Stated goal>
Reproduce every one of the following rows verbatim, in the order given.

Recorded data>
** Begin **

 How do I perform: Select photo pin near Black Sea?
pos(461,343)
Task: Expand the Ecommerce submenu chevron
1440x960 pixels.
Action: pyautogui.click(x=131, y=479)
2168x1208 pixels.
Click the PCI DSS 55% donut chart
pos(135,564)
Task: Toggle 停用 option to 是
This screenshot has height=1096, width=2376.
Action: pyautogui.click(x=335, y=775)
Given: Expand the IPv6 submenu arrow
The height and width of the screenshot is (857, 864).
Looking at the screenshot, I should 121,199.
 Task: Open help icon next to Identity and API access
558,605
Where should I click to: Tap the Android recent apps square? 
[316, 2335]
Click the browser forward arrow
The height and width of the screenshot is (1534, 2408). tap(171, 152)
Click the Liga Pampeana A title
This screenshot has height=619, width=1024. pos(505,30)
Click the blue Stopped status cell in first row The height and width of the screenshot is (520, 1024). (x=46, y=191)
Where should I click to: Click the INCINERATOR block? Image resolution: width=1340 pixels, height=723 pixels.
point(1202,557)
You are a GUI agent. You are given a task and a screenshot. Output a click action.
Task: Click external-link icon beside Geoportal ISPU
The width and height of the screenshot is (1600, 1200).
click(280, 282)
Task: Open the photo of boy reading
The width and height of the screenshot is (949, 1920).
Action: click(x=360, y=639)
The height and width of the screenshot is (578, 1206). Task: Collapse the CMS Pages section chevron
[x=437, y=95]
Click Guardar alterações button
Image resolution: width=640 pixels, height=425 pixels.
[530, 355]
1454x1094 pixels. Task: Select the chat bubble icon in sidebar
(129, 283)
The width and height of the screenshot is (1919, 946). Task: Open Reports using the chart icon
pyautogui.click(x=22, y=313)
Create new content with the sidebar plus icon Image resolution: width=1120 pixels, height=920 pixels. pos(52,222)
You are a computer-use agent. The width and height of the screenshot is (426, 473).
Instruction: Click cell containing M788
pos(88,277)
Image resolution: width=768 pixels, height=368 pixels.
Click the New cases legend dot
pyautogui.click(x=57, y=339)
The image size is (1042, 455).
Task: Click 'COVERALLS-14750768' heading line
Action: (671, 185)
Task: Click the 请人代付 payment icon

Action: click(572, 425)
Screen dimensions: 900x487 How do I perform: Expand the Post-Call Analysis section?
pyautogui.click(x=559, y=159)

** End **

The result>
 How do I perform: Select photo pin near Black Sea?
pos(461,343)
Task: Expand the Ecommerce submenu chevron
1440x960 pixels.
Action: pyautogui.click(x=131, y=479)
2168x1208 pixels.
Click the PCI DSS 55% donut chart
pos(135,564)
Task: Toggle 停用 option to 是
This screenshot has height=1096, width=2376.
Action: pyautogui.click(x=335, y=775)
Given: Expand the IPv6 submenu arrow
The height and width of the screenshot is (857, 864).
Looking at the screenshot, I should 121,199.
 Task: Open help icon next to Identity and API access
558,605
Where should I click to: Tap the Android recent apps square? 
[316, 2335]
Click the browser forward arrow
The height and width of the screenshot is (1534, 2408). tap(171, 152)
Click the Liga Pampeana A title
This screenshot has height=619, width=1024. pos(505,30)
Click the blue Stopped status cell in first row The height and width of the screenshot is (520, 1024). (x=46, y=191)
Where should I click to: Click the INCINERATOR block? Image resolution: width=1340 pixels, height=723 pixels.
point(1202,557)
You are a GUI agent. You are given a task and a screenshot. Output a click action.
Task: Click external-link icon beside Geoportal ISPU
The width and height of the screenshot is (1600, 1200).
click(280, 282)
Task: Open the photo of boy reading
The width and height of the screenshot is (949, 1920).
Action: click(x=360, y=639)
The height and width of the screenshot is (578, 1206). Task: Collapse the CMS Pages section chevron
[x=437, y=95]
Click Guardar alterações button
Image resolution: width=640 pixels, height=425 pixels.
[530, 355]
1454x1094 pixels. Task: Select the chat bubble icon in sidebar
(129, 283)
The width and height of the screenshot is (1919, 946). Task: Open Reports using the chart icon
pyautogui.click(x=22, y=313)
Create new content with the sidebar plus icon Image resolution: width=1120 pixels, height=920 pixels. pos(52,222)
You are a computer-use agent. The width and height of the screenshot is (426, 473).
Instruction: Click cell containing M788
pos(88,277)
Image resolution: width=768 pixels, height=368 pixels.
Click the New cases legend dot
pyautogui.click(x=57, y=339)
The image size is (1042, 455).
Task: Click 'COVERALLS-14750768' heading line
Action: (671, 185)
Task: Click the 请人代付 payment icon

Action: click(572, 425)
Screen dimensions: 900x487 How do I perform: Expand the Post-Call Analysis section?
pyautogui.click(x=559, y=159)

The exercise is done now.